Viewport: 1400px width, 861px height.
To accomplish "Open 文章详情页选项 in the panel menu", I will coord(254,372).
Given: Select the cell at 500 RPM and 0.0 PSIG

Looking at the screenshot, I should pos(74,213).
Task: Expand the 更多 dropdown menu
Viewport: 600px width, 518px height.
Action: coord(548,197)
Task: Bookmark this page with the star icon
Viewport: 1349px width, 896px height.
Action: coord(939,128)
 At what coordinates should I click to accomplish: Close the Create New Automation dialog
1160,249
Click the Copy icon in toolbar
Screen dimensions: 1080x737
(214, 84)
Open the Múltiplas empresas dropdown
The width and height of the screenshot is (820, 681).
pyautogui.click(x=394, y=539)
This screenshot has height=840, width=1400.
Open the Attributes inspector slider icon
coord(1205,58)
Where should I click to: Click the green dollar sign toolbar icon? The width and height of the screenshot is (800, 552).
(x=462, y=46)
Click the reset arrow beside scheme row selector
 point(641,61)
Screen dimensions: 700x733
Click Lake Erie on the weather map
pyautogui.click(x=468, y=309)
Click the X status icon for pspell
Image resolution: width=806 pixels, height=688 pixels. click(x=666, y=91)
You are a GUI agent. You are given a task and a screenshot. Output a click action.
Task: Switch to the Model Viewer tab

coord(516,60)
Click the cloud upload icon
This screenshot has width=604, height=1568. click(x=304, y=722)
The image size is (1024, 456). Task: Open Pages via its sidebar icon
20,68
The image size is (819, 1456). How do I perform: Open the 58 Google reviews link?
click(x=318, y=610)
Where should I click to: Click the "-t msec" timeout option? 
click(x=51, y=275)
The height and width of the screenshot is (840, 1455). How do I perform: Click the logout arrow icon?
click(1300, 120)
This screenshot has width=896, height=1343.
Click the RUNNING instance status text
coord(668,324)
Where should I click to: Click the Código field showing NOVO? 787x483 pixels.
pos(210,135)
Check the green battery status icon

· · · · ·

◆ What is expected ◆
Retype the lines between the line containing "This screenshot has height=840, width=1400." and the line containing "click(x=318, y=610)", inclusive, with nothing changed.

◆ Response ◆
This screenshot has height=840, width=1400.
Open the Attributes inspector slider icon
coord(1205,58)
Where should I click to: Click the green dollar sign toolbar icon? The width and height of the screenshot is (800, 552).
(x=462, y=46)
Click the reset arrow beside scheme row selector
 point(641,61)
Screen dimensions: 700x733
Click Lake Erie on the weather map
pyautogui.click(x=468, y=309)
Click the X status icon for pspell
Image resolution: width=806 pixels, height=688 pixels. click(x=666, y=91)
You are a GUI agent. You are given a task and a screenshot. Output a click action.
Task: Switch to the Model Viewer tab

coord(516,60)
Click the cloud upload icon
This screenshot has width=604, height=1568. click(x=304, y=722)
The image size is (1024, 456). Task: Open Pages via its sidebar icon
20,68
The image size is (819, 1456). How do I perform: Open the 58 Google reviews link?
click(x=318, y=610)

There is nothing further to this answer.